INPUT DATA:
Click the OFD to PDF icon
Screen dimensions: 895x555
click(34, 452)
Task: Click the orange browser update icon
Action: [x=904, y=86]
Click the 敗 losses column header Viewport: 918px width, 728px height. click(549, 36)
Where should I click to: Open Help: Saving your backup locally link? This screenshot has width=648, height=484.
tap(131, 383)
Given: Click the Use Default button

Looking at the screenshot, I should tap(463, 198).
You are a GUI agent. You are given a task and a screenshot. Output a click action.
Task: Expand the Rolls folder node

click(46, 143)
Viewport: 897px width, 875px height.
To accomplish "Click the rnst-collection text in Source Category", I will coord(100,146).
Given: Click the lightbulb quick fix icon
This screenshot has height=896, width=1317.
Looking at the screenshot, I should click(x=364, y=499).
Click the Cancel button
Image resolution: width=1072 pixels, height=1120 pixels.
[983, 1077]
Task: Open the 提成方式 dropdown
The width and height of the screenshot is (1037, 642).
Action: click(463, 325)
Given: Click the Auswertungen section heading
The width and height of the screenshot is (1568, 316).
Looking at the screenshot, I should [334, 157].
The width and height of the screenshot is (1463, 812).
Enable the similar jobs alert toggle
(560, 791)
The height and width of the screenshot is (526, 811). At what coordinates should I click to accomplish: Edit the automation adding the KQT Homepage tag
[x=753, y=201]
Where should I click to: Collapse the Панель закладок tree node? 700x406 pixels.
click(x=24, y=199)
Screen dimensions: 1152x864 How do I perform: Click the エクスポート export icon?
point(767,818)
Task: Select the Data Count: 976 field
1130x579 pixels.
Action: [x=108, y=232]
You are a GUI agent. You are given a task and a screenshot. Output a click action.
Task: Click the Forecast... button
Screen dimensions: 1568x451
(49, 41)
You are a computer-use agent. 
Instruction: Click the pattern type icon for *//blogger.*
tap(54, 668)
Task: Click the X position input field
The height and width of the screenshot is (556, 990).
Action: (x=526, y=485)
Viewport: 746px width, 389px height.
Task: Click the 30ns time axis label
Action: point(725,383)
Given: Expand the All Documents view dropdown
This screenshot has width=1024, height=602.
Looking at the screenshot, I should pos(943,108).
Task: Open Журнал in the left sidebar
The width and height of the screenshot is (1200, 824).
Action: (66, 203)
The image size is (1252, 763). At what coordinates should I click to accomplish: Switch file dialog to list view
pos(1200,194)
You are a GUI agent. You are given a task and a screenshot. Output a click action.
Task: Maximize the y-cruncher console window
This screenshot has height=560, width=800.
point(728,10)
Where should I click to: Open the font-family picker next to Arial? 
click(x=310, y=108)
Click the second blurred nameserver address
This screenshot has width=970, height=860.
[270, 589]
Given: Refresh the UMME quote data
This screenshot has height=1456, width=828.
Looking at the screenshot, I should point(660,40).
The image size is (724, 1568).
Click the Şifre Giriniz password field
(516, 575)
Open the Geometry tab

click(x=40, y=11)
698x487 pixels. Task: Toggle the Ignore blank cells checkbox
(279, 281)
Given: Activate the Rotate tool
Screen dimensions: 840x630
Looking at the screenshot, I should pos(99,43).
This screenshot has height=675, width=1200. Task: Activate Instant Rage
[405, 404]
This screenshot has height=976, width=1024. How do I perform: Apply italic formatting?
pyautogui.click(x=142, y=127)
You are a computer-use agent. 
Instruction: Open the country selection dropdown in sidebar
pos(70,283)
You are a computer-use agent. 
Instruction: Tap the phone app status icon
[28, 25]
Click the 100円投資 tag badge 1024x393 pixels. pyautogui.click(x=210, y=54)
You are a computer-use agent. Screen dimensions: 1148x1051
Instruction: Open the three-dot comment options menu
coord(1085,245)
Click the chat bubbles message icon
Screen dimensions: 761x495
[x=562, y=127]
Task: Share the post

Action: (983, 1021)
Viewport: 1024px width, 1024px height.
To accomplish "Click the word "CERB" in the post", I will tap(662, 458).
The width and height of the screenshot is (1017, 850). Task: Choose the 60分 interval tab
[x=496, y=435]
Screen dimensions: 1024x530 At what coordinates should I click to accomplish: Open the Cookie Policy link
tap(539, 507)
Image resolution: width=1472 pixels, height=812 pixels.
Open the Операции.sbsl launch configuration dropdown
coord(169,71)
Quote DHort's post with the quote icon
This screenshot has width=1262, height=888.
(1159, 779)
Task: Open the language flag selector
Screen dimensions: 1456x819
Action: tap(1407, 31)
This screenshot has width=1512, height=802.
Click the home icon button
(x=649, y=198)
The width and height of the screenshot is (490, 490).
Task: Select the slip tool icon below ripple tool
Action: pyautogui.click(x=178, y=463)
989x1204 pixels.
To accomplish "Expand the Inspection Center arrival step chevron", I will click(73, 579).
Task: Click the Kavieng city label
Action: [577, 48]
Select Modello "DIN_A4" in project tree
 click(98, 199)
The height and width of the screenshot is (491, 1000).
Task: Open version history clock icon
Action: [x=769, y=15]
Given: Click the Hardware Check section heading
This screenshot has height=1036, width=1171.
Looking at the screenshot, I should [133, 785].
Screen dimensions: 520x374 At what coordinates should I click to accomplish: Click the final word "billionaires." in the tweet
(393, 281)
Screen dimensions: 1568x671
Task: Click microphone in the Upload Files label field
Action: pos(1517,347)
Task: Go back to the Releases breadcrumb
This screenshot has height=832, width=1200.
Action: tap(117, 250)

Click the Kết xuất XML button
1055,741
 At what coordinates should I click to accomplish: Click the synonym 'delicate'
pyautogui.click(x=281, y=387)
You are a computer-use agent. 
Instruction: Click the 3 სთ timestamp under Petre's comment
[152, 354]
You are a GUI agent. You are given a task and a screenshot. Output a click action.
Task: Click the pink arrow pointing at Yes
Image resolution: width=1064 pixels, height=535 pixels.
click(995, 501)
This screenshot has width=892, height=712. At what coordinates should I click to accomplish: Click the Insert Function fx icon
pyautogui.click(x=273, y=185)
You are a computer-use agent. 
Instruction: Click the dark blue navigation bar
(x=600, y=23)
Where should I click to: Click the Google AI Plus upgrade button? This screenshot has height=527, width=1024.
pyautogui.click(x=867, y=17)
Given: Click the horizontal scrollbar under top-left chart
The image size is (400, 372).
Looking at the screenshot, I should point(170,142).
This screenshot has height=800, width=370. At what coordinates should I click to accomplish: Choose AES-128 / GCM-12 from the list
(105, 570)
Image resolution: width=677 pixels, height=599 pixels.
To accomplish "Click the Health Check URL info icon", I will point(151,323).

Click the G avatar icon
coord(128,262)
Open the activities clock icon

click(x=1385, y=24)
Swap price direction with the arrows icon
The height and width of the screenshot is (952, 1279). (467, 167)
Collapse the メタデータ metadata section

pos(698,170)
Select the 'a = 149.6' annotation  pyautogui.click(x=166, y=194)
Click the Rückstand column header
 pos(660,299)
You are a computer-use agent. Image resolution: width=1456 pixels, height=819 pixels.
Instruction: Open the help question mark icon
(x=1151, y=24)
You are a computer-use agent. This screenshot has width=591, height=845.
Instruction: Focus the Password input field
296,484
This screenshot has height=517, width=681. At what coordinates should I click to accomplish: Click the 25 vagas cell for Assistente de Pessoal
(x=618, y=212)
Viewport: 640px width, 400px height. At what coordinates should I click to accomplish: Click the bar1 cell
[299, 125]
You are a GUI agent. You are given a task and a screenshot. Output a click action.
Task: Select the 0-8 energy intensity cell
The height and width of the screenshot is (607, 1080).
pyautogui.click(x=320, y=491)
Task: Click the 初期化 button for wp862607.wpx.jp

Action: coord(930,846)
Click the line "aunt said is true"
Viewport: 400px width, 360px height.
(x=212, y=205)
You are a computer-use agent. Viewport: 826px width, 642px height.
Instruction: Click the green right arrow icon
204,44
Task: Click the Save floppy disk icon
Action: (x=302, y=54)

THE PROBLEM: Copy verbatim, from the listing above, each line from the one containing "Open the Операции.sbsl" down to the one containing "Given: Click the Hardware", inclusive.

WRITTEN RESPONSE:
Open the Операции.sbsl launch configuration dropdown
coord(169,71)
Quote DHort's post with the quote icon
This screenshot has width=1262, height=888.
(1159, 779)
Task: Open the language flag selector
Screen dimensions: 1456x819
Action: tap(1407, 31)
This screenshot has width=1512, height=802.
Click the home icon button
(x=649, y=198)
The width and height of the screenshot is (490, 490).
Task: Select the slip tool icon below ripple tool
Action: pyautogui.click(x=178, y=463)
989x1204 pixels.
To accomplish "Expand the Inspection Center arrival step chevron", I will click(73, 579).
Task: Click the Kavieng city label
Action: [577, 48]
Select Modello "DIN_A4" in project tree
 click(98, 199)
The height and width of the screenshot is (491, 1000).
Task: Open version history clock icon
Action: [x=769, y=15]
Given: Click the Hardware Check section heading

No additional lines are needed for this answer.